--- Data for review Enclosed Below ---
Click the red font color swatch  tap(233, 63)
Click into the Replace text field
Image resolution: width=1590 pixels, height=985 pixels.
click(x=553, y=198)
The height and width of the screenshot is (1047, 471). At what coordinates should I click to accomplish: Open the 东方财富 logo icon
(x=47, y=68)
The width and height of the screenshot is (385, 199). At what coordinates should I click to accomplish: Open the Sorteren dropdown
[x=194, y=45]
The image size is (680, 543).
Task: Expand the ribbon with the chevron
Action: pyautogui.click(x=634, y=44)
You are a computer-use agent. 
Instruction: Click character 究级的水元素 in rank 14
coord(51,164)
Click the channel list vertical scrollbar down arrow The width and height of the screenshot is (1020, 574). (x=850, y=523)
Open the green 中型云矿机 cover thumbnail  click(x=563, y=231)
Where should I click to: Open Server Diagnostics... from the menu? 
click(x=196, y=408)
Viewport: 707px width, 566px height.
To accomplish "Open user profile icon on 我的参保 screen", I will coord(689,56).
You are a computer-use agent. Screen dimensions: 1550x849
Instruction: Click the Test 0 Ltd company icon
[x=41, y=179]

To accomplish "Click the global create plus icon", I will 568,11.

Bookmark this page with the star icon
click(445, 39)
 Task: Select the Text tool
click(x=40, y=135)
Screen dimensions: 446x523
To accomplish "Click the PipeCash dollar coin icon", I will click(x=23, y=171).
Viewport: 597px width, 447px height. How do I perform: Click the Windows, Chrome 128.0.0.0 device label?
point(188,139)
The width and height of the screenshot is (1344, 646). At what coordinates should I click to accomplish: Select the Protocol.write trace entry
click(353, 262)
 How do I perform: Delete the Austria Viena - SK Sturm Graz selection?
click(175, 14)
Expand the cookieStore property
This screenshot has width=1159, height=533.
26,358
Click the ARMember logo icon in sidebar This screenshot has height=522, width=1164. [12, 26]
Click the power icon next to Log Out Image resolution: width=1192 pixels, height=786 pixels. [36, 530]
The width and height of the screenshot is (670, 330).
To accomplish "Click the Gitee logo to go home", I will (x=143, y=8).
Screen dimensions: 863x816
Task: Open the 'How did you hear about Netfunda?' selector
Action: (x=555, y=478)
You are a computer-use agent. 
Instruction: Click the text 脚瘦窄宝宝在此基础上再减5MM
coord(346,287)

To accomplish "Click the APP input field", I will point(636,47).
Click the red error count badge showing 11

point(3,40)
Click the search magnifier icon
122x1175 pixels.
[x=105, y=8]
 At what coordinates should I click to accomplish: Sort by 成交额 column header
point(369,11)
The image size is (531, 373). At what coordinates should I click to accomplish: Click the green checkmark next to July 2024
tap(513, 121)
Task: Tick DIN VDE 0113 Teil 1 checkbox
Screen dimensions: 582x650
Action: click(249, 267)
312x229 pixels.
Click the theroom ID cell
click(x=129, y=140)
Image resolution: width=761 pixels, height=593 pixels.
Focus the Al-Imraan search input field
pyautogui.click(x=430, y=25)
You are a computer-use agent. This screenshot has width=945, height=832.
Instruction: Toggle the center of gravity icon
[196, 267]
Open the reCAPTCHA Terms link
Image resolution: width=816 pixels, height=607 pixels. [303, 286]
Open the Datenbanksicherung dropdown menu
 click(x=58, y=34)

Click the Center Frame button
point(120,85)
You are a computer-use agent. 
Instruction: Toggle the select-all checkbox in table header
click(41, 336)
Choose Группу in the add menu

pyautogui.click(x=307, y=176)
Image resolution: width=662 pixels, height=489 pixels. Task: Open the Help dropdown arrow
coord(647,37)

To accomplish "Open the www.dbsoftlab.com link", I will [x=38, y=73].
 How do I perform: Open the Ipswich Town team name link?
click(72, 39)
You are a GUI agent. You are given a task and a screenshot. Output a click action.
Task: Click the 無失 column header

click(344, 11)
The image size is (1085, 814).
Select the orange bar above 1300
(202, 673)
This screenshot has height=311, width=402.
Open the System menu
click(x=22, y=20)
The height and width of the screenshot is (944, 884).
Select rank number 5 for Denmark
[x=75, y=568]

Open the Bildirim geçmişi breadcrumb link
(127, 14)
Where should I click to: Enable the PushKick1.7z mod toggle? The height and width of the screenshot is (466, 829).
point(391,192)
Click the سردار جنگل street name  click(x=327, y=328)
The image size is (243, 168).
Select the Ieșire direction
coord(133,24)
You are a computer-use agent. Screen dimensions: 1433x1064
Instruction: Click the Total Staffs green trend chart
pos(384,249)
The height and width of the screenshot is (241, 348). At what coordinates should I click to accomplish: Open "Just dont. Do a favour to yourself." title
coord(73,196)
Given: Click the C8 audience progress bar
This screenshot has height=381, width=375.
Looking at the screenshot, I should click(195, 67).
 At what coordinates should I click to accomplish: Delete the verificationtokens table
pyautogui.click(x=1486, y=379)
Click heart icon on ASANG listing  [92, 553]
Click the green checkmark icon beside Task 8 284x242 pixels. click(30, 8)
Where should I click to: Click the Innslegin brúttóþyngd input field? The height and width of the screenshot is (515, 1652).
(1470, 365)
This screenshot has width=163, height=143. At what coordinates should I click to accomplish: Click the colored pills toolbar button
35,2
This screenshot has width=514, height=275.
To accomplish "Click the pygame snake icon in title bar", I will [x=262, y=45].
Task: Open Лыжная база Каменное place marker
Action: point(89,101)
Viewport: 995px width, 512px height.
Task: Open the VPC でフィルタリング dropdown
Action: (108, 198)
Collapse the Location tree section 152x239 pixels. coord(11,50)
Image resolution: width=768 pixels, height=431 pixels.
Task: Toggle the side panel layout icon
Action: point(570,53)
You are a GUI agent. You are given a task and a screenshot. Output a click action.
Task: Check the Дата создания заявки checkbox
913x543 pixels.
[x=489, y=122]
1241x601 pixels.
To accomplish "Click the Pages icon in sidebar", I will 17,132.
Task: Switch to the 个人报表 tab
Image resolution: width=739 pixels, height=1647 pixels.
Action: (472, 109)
--- End of Enclosed Data for review ---
◆ Exercise brief ◆
Across all the records above, find each line with "sidebar" in it and copy it.

◆ Exercise response ◆
Click the ARMember logo icon in sidebar This screenshot has height=522, width=1164. [12, 26]
To accomplish "Click the Pages icon in sidebar", I will 17,132.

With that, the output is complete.